How does soil type change what size drill I need?

Soil multiplies the demand for the same bore. Sand is the baseline; clay is sticky and raises torque and mud volume; cobble and mixed ground are hard on tooling and demand more torque, HP, and fluid; and rock is a category change. In tougher ground, the same bore can require a step up in machine, and the binding constraint often becomes torque or mud flow rather than pullback. Always factor your ground in before settling on a size.

Do I need a rock or all-terrain drill, or will a standard rig work in my ground?

If a meaningful share of your bores are in rock or hard consolidated ground (roughly above 10,000 psi), you need an all-terrain or dual-rod rock machine, not just a higher-pullback standard rig. Rock work depends on torque and cutting power, often with a mud motor or air hammer, and a conventional single-rod rig will fail in it regardless of its pullback rating. If your ground is soft to medium, a standard rig sized to your bores is fine. Know your ground before you size by pullback.

If I buy used, how hard is it to trade up or down if I get the size wrong?

Much easier than with new equipment. Used machines from established model lines hold their value reasonably well, so if your work shifts you can trade a used rig up or down without absorbing the steep depreciation a new machine takes in its first few years. That is a real advantage of buying used: it lowers the stakes of the sizing decision. Size carefully, but know you have room to adjust as your business grows or changes.

Why does mud flow rate matter when I am sizing a drill by pullback?

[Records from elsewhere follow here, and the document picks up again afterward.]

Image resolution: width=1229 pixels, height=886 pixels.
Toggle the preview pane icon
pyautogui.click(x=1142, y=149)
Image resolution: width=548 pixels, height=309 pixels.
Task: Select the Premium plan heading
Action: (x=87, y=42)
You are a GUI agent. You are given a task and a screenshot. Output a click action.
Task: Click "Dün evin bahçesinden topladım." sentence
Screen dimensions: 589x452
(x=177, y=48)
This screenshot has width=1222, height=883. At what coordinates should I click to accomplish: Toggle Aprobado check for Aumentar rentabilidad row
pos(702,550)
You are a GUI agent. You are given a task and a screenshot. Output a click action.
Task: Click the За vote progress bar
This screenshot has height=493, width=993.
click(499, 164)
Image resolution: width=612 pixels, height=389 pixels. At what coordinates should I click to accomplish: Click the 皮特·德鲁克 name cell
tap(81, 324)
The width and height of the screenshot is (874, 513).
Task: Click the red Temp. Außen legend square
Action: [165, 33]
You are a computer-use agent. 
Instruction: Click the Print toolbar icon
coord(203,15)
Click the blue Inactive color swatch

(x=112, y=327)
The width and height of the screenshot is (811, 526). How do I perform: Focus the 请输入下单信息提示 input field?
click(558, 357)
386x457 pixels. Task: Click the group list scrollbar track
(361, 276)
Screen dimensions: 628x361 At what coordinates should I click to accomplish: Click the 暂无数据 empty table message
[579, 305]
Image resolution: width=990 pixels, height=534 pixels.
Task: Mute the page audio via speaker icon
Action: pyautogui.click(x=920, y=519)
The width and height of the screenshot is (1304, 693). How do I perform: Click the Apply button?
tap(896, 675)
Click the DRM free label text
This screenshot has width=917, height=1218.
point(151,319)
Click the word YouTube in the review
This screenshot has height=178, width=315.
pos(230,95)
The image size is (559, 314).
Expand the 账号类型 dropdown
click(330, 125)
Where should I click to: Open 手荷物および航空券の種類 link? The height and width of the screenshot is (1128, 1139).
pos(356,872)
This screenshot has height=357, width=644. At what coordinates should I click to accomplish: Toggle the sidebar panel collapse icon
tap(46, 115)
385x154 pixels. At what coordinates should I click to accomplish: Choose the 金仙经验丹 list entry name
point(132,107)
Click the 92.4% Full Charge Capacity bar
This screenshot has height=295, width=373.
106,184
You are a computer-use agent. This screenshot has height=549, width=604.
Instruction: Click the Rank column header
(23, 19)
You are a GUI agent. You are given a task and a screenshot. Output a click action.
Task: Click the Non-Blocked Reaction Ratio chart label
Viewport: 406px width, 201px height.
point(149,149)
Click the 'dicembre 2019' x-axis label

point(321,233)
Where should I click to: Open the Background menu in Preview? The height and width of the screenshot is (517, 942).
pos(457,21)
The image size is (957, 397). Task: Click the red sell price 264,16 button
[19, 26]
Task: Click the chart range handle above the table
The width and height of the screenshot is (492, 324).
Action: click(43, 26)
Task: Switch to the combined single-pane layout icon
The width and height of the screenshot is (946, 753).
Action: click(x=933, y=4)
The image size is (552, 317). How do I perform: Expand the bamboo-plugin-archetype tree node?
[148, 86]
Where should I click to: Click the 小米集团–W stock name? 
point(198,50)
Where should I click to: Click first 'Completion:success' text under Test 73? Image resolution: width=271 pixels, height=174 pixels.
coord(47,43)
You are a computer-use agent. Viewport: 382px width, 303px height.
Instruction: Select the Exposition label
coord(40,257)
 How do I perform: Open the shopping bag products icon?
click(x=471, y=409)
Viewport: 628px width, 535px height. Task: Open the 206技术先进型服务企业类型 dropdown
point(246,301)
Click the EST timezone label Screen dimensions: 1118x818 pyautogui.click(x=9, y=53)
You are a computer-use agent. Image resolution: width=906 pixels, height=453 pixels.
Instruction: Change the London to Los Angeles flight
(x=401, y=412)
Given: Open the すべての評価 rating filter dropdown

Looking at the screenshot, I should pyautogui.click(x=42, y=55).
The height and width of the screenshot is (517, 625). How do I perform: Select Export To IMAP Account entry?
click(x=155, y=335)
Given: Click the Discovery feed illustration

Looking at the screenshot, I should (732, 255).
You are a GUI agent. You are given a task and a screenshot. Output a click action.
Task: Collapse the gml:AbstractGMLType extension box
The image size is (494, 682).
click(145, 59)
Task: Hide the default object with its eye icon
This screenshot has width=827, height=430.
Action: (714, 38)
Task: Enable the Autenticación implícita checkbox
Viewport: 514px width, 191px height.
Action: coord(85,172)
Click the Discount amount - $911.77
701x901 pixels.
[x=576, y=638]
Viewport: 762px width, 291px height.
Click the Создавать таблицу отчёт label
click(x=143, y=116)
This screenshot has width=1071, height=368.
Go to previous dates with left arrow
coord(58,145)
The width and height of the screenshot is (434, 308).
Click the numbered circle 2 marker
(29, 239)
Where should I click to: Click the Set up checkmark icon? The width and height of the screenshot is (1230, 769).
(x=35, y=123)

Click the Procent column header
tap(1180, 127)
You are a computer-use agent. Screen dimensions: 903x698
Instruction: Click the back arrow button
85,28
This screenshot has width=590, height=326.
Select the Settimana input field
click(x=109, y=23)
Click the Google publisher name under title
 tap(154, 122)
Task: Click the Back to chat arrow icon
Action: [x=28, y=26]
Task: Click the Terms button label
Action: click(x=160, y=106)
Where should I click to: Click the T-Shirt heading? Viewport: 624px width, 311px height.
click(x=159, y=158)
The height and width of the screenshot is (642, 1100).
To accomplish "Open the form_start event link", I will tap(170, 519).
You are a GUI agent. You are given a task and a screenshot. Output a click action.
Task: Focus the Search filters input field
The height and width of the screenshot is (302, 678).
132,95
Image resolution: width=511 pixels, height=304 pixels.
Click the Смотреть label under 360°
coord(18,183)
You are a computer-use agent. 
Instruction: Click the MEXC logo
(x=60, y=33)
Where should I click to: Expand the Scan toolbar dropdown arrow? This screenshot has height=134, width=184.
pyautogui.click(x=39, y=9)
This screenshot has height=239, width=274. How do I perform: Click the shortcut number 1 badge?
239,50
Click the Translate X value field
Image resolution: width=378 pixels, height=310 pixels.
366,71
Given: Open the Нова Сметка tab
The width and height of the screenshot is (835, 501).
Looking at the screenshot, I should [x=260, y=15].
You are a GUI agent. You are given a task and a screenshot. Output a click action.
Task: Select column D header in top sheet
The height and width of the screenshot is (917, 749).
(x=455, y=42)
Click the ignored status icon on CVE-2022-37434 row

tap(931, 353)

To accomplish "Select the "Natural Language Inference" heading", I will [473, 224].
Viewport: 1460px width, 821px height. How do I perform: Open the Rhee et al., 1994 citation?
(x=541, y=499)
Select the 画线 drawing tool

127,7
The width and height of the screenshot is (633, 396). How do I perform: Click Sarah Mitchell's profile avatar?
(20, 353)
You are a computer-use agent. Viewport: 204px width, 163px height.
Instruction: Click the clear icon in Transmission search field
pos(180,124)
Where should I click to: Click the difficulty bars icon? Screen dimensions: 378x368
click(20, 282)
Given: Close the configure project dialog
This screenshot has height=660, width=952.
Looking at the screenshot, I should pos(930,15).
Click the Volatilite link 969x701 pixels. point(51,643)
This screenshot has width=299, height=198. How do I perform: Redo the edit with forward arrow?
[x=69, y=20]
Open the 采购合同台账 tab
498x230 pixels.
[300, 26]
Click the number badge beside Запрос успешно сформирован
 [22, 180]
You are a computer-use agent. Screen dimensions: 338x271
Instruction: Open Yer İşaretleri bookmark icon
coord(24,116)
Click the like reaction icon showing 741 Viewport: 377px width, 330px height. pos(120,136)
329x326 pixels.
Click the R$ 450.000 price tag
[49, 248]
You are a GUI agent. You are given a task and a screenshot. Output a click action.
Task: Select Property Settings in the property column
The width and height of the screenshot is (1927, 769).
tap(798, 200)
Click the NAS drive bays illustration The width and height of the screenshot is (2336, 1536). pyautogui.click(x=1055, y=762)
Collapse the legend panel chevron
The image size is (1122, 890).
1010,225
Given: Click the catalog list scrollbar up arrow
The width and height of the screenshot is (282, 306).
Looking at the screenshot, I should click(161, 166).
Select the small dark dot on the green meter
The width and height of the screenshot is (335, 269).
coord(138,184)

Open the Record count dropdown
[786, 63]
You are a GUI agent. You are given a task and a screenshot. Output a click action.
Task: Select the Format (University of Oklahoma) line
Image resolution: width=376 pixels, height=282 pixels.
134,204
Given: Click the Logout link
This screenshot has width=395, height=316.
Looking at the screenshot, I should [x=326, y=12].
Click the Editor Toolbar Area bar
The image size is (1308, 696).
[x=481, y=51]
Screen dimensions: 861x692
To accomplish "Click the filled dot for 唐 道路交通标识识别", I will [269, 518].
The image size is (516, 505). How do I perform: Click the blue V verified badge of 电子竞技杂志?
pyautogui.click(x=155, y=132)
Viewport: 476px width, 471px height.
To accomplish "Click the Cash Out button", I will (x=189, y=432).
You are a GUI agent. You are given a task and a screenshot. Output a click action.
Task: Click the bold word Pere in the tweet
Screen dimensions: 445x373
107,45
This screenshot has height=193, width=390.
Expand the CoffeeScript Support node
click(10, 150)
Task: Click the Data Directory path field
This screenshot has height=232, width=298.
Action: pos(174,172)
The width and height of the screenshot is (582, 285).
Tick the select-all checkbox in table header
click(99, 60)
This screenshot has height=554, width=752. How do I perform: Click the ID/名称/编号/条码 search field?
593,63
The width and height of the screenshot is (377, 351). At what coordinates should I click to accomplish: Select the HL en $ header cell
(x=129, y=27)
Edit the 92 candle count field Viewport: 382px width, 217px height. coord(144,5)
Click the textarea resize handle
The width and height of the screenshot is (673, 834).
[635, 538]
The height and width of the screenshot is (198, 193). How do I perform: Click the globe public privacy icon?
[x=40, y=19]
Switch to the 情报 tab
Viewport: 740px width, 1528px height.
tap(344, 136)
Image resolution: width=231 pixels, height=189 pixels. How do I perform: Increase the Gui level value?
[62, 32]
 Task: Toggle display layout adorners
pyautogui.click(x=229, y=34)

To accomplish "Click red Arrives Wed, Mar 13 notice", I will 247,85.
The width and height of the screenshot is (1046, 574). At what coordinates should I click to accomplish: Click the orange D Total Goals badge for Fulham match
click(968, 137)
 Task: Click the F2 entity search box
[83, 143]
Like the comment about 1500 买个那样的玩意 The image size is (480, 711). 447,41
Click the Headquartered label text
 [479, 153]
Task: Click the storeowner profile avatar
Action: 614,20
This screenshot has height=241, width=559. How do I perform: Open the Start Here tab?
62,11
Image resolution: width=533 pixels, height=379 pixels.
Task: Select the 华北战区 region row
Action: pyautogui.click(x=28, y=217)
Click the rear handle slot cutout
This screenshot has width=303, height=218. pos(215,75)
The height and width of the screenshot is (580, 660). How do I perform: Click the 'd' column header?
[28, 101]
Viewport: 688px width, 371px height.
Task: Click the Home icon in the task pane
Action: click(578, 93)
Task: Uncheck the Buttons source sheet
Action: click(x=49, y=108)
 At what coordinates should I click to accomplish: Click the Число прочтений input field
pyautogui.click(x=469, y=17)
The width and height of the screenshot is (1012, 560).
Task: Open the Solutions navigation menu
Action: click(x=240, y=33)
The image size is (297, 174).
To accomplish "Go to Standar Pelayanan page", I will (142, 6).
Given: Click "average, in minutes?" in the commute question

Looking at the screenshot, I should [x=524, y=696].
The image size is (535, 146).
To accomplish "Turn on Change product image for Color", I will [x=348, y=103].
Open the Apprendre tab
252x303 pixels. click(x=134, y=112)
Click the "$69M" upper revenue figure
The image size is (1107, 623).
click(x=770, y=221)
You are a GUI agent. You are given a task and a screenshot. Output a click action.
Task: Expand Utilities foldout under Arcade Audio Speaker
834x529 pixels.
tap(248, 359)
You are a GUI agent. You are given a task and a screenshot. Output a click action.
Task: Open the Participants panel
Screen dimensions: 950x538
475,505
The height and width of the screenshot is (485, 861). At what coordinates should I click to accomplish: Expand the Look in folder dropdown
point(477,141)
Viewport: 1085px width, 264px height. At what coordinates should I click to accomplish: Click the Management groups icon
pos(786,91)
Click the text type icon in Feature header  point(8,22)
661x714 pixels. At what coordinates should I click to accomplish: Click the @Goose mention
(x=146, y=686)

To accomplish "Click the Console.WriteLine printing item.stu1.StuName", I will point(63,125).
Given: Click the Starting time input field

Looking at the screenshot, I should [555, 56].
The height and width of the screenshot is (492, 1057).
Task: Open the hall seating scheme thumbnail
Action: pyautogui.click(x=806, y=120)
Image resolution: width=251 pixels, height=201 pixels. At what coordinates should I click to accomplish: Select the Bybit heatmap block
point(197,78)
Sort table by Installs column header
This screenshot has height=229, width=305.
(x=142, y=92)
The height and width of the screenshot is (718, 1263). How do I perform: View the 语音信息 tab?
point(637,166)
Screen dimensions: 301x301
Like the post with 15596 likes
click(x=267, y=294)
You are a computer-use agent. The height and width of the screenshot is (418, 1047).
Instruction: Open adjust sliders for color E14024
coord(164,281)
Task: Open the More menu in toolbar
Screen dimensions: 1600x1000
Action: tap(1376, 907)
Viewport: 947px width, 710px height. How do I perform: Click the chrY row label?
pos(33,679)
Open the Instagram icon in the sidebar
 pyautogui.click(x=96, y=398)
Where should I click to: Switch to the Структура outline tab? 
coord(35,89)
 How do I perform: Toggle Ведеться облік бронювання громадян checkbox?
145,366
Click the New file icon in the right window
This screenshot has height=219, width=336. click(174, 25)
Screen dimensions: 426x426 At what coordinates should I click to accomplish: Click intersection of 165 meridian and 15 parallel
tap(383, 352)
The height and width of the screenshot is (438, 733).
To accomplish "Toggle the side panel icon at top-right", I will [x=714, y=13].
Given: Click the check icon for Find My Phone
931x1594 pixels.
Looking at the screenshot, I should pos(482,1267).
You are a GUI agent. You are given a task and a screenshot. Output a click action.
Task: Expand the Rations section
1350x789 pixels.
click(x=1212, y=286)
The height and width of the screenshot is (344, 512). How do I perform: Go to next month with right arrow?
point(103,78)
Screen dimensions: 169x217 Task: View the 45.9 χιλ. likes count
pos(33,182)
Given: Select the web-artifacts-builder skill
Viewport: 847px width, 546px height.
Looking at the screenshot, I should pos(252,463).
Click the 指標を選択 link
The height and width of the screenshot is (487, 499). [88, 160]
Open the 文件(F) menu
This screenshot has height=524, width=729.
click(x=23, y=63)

Because mud flow, not pullback, is often what actually finishes the bore. Drilling fluid carries cuttings out of the hole; if the flow rate is too low for the bore's diameter and length, you get poor cleaning, rising torque and drag, and stuck bores, no matter how much pullback the machine has. On large-diameter or long bores the fluid demand climbs sharply. A machine with a big pullback number and an undersized mud system cannot complete the work that number implies, which is why you size on the whole spec set.